This is part of a two-part exploration of the banking implications of Pinterest, the fastest-growing independent website in history. See JJ’s take here.
I’m the type of person that can be as easily persuaded to go trapezing on a Thursday night as much I can be influenced to hit up the bingo circuit. My main decision-making criteria? As long as an experience is somewhat fresh, I can’t resist it, because I like being shaken out of my daily routine to discover new things, people or places.
Since I’m drawn to discoveries and new stuff, Pinterest, a social content curation service, is a website that appeals to me for just this reason and one which I think should appeal to banks, too. Why? The website helps people like myself discover things they may not have even known they wanted to find, which has major implications for commerce, and with it, payments.

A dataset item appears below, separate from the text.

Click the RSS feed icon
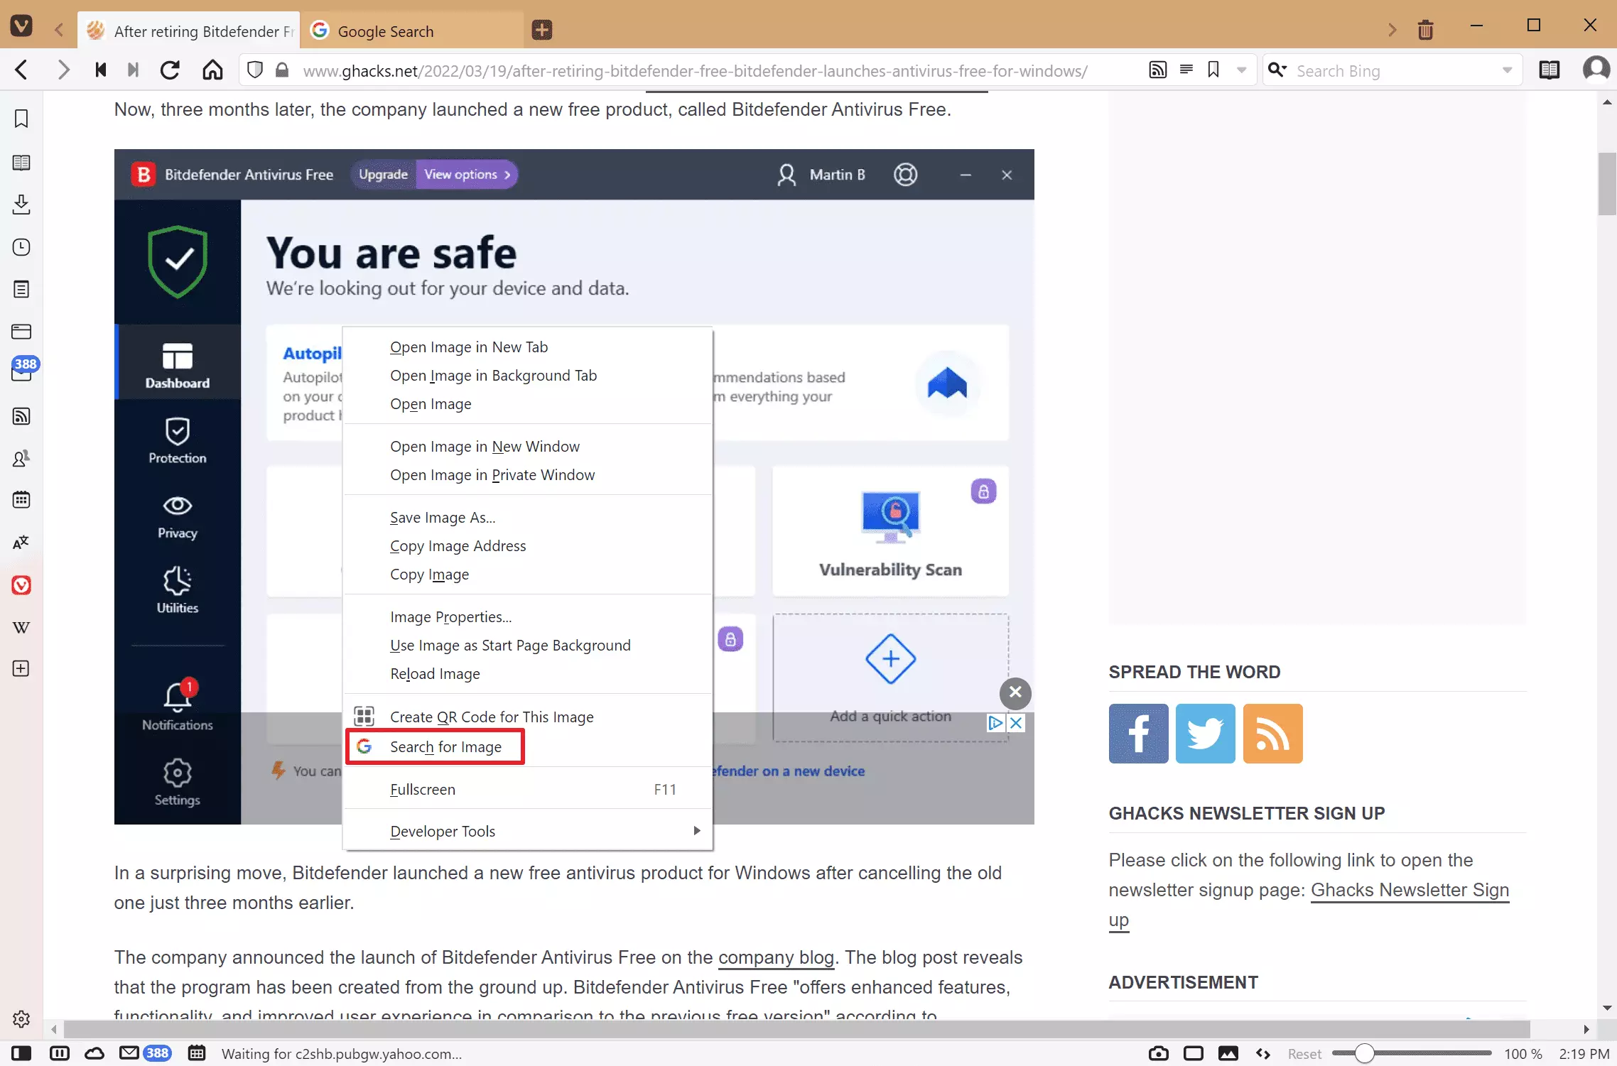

At its core, Pinterest is an online window shopping experience that is influencing the way in which people shop. From style trends to cake decorating, Pinterest can potentially link consumers to their new favorite boutiques, blogs or restaurants and boost sales for merchants. And that’s what is key when banks are reviewing how the new consumer site may impact them, too.
Though we are sure institutions can use Pinterest, which already boasts millions of users, to do some promotional branding things too, let’s be real: banks are not very visually stimulating and that is the first tenant of using Pinterest effectively — the visual matters. The real potential of the site for banks is finding ways in which they can potentially participate in the transactions made, or at the very least, staying tuned into how the site is shifting how consumers shop.
Sure, we go to Google when we know what we want to buy to find an item online. But Pinterest can also help shape how we find something we didn’t even know we were looking for, which is sort of what Groupon did years ago when it transformed the way in which retailers can market their services. Groupon helped — and helps — consumers discover things to buy, while also creating a new payment form, its coupon. Similarly, Pinterest has the potential to innovate how retailers collect more customers simply by exposing people to their goods, and banks should find a way to get involved in the discovery shopping process.
For months now, financial players have debated the ways in which issuers can destroy Groupon and we – for the most part – agree. Already financial institutions have been falling for the possibilities of innovations in shopping, especially through the play of merchant-funded rewards. However, what issuers haven’t been able to do well yet is offer coupons that inspire people to buy new things, as they are targeting discounts and deals to consumers based off of their transactions. Because deals are “relevant,” the discovery element is no longer part of the package. Potentially, Pinterest could help fill in this void for banks. Certainly, when digital wallets take off in the U.S., they too will help lure new customers into retailers doors. But that “future” is still years off while Pinterest is already changing the way people look for things they want online.